Raducanu holds serve. She holds it with a service winner, a kick serve that Vekic cannot return, and a forehand error from Vekic that is not an error — it is a shot hit a centimetre too long, the kind of centimetre that only appears when the emotional energy of a match has swung against you.

That net cord was the final turning point. From that moment — 2-2, 30-all, with a crowd still buzzing — Raducanu won the next four games. She broke Vekic at love in the next service game. She consolidated. She broke again. The scoreline, from that net cord onward, was 4-0 to Raducanu. She did not lose another game.

The emotional match report — the one that tracks body language, crowd energy, and the way a single net cord can pull a match apart like a thread — shows a different final than the one on the scoreboard. It shows a match that was dead even until a ball hit a piece of nylon string and bounced the wrong way for Donna Vekic.

The Verdict: Three Match Reports, One Truth

Let us put the three criteria side by side.

Criterion What the Scoreboard Shows What the Real Match Report Shows
Serve battle Raducanu held, Vekic did not Vekic's first-serve percentage collapsed at 30-30, 2-3 in the first set and never recovered
Return game Raducanu broke five times Raducanu stood inside the baseline on second serves and won 82% of those points
Emotional match Raducanu was dominant throughout The match was even until a net cord at 2-2 in the second set handed Raducanu the momentum

The verdict is not that the scoreboard is wrong. It is not. Emma Raducanu won this match in straight sets, and she won it because she played better tennis than Donna Vekic across every phase of the game. The scoreboard is truthful.

But it is incomplete.

The real match report — the one that records the serve percentages, the return positioning, the net cord that changed everything — tells a story of a final that was decided by three inches: a first serve that clipped the tape, a return that landed a centimetre inside the baseline, a lob that hung on the net cord and dropped the wrong way. That is the difference between 6-2, 6-1 and 7-6, 7-6. That is the difference between a coronation and a combat.

What This Match Report Means

There is a myth in tennis that a straight-sets final, especially a 6-2, 6-1 final, is a one-sided beatdown. That the winner dominated from start to finish. That the loser was never in the match.

This match report is the evidence against that myth. Emma Raducanu played one of the best grass-court matches of her career at Queen's Club, standing inside the baseline, attacking second serves, and riding a wave of crowd energy that turned a close match into a rout. But close is the operative word. At 30-30 in the first set, Vekic was two points from holding serve and taking the lead. At 2-2 in the second set, Vekic was two points from breaking serve and turning the match on its head.

Sport is not a scoreboard.
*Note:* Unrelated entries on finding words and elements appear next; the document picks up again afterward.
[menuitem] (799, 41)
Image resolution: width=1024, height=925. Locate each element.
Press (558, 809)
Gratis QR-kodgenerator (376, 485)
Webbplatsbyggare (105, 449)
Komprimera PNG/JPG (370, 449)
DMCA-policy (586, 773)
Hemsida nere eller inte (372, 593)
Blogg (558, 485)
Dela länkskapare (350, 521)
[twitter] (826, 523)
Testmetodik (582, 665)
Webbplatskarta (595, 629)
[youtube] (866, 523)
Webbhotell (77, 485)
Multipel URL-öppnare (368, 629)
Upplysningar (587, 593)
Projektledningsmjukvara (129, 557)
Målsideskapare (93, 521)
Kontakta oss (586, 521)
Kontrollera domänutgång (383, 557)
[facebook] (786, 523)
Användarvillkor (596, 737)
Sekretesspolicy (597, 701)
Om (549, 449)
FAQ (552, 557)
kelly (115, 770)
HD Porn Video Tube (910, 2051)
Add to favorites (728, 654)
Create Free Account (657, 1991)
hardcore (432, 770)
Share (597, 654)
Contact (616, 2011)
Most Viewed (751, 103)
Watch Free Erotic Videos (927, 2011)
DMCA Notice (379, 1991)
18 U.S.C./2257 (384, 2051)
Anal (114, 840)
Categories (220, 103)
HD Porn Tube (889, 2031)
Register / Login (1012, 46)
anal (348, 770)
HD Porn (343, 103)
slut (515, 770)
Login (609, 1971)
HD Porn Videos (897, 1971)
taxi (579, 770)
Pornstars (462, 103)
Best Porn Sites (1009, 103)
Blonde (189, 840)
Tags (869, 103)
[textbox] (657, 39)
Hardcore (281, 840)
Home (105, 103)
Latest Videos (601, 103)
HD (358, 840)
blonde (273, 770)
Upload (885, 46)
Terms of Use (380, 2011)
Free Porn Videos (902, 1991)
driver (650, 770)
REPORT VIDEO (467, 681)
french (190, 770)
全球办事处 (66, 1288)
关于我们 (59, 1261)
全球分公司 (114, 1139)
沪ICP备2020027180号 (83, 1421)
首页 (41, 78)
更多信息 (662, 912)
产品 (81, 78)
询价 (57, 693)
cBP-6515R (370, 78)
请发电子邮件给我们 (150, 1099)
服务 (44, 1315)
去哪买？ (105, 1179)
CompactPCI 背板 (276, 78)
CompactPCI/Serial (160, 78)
It is a sequence of moments. And this match report — the real one — is a record of the moments that the scoreboard forgot.

The Myth and The Truth

The myth is that a 6-2, 6-1 final is a one-sided beatdown — that Emma Raducanu walked onto Centre Court, overpowered Donna Vekic, and never looked back.

The truth is that three inches — a serve that caught the tape, a net cord that hung forever, a return that landed a centimetre inside the baseline — turned a match that could have gone either way into a scoreline that looked inevitable.

That is the difference between watching a match on a scoreboard and reading the real match report. The scoreboard tells you the result. The match report tells you the match.